**Problem details:**
Please start at the first line of the records beneath and quote each line exactly, ending with the line containing "Screen dimensions: 762x449".

Stored records
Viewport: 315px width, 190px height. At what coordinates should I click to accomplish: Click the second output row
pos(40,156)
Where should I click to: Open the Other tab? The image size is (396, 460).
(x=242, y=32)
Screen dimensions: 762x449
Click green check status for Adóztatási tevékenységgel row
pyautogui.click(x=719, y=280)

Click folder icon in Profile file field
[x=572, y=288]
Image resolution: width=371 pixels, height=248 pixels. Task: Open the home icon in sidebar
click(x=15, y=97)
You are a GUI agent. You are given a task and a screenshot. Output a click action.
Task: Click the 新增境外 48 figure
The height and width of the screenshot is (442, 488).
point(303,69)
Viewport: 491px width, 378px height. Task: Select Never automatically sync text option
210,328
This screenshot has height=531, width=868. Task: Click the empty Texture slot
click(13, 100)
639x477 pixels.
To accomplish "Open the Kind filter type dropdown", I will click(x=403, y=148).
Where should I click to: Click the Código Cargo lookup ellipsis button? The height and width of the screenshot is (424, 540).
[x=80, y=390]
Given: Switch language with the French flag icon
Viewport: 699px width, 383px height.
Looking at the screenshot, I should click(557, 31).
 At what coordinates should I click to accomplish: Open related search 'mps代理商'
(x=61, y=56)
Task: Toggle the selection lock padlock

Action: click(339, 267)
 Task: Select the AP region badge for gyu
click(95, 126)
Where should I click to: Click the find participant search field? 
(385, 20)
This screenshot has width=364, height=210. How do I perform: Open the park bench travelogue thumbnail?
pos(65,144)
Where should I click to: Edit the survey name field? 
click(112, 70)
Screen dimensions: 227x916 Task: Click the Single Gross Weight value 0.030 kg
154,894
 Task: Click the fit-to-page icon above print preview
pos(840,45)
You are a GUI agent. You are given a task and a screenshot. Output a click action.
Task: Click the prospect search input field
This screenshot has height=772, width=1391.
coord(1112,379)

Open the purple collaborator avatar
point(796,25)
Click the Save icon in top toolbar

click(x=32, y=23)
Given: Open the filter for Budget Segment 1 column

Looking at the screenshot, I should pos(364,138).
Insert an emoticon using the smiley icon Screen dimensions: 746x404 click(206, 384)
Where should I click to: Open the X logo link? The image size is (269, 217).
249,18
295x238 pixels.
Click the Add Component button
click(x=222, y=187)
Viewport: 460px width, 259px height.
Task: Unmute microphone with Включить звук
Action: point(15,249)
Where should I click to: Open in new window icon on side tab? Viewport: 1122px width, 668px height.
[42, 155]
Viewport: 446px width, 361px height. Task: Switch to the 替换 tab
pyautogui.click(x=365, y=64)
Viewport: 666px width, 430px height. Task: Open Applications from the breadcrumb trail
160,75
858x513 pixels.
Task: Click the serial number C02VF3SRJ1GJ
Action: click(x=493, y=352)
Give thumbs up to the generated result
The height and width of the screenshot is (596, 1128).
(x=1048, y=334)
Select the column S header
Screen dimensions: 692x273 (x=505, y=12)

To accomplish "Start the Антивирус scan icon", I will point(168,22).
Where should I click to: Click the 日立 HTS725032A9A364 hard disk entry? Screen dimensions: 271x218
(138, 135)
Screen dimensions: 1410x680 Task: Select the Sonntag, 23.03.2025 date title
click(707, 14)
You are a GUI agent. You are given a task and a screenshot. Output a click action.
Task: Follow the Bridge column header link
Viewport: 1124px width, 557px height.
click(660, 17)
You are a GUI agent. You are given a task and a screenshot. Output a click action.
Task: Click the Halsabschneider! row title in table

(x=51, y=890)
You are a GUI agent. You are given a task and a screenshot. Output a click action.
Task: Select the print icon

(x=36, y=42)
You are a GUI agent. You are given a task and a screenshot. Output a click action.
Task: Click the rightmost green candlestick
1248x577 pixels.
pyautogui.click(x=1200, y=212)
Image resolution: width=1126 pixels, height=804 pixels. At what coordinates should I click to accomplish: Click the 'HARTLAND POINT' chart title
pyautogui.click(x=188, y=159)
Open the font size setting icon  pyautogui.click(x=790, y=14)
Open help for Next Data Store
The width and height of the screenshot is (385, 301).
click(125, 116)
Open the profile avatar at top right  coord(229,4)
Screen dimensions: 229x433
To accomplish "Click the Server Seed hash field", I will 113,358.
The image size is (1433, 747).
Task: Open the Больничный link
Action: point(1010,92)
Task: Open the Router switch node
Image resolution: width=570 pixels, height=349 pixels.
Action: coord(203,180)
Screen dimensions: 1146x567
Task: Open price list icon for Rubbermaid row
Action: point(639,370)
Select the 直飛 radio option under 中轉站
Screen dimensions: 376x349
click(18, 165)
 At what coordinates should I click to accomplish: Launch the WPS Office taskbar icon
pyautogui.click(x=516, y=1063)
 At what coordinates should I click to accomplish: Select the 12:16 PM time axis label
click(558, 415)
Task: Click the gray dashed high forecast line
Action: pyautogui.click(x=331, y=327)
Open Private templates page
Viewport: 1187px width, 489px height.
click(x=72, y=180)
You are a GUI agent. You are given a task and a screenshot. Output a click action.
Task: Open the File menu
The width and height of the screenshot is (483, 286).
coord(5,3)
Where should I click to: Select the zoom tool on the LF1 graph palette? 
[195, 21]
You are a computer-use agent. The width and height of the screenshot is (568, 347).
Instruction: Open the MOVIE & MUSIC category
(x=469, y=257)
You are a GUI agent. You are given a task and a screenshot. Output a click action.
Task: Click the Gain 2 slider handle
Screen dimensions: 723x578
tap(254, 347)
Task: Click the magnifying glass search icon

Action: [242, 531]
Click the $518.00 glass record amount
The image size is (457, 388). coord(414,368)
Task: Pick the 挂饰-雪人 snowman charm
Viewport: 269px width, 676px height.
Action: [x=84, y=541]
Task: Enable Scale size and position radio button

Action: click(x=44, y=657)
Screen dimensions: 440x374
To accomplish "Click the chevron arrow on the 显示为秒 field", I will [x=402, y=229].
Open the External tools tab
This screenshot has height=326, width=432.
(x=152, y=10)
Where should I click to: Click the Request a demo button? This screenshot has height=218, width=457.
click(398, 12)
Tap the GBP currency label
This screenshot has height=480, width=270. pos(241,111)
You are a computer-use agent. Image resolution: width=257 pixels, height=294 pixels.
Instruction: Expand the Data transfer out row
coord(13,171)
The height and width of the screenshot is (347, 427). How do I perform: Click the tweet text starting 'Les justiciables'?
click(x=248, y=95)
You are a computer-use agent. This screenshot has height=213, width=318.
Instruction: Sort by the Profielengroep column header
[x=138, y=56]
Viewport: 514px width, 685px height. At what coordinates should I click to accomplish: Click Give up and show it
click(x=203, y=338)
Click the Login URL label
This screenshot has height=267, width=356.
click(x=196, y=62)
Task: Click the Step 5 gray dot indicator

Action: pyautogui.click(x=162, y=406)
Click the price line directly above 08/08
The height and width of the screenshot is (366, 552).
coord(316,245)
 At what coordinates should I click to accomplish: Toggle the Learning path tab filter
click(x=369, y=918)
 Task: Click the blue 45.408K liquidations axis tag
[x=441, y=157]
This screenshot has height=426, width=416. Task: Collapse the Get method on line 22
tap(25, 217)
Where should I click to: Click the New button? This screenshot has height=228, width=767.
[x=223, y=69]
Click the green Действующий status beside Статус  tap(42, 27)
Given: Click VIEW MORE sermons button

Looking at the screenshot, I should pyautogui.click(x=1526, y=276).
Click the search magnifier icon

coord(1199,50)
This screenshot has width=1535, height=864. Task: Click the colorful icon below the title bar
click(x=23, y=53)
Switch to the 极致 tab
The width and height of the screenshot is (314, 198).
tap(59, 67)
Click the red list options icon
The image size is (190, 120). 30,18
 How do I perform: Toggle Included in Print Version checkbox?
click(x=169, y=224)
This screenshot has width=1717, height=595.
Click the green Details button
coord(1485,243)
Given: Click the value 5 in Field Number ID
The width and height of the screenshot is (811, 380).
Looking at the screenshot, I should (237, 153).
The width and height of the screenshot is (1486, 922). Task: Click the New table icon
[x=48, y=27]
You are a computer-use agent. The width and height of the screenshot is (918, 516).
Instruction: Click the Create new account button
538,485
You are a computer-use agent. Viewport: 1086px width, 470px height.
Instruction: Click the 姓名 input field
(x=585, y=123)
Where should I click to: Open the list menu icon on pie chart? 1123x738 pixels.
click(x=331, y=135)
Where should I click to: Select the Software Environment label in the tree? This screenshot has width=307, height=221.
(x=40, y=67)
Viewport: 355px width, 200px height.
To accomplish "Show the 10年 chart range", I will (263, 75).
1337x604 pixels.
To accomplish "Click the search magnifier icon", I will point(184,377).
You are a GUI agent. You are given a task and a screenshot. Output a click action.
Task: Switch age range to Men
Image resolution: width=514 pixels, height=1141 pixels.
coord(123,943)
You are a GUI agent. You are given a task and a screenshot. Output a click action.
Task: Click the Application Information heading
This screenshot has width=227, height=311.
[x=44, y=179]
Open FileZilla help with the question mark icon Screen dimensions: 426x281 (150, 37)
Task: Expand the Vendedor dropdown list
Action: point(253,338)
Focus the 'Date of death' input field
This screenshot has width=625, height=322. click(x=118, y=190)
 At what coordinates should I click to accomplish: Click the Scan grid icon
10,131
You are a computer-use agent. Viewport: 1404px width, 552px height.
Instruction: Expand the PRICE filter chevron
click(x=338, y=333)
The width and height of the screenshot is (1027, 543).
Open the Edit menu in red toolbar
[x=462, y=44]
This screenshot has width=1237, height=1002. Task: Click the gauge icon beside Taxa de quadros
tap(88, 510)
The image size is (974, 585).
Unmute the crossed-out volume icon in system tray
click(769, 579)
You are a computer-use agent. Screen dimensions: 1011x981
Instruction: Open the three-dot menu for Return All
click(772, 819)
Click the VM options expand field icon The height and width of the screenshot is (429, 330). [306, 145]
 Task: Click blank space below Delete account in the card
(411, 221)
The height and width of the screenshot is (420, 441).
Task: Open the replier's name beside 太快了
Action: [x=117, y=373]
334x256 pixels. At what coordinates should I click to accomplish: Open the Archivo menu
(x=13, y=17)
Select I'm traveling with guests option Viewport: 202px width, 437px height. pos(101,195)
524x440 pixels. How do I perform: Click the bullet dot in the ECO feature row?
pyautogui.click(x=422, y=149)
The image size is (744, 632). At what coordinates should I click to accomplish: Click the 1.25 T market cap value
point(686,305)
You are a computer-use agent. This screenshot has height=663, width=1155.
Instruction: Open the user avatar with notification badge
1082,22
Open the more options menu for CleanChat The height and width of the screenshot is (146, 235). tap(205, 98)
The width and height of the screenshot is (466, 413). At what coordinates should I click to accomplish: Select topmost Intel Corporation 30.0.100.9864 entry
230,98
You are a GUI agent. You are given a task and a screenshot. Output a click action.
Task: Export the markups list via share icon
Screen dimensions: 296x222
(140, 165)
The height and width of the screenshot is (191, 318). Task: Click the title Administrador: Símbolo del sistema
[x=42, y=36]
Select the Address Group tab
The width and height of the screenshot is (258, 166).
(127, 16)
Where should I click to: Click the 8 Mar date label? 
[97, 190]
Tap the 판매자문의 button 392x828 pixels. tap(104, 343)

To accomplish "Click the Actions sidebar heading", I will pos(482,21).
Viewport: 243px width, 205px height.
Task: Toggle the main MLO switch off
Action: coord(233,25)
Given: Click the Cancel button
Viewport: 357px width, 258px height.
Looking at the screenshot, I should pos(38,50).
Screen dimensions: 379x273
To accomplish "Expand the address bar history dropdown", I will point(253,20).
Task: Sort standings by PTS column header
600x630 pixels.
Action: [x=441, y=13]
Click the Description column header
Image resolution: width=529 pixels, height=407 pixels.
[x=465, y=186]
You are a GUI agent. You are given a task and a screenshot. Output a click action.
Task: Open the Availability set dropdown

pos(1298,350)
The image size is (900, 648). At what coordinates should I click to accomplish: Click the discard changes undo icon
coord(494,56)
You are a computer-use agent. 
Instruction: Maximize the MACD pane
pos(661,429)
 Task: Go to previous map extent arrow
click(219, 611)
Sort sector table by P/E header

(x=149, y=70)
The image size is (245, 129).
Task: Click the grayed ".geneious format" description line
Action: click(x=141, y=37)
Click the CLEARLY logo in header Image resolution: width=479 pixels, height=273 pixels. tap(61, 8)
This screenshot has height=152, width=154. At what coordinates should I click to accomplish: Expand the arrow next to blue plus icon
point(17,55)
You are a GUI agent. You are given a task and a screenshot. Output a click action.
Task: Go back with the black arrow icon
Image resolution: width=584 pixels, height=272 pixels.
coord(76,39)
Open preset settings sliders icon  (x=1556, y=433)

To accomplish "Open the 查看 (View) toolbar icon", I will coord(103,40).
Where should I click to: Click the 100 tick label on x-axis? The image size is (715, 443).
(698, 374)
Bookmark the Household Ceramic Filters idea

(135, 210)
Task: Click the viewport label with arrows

**Task response:**
Viewport: 315px width, 190px height. At what coordinates should I click to accomplish: Click the second output row
pos(40,156)
Where should I click to: Open the Other tab? The image size is (396, 460).
(x=242, y=32)
Screen dimensions: 762x449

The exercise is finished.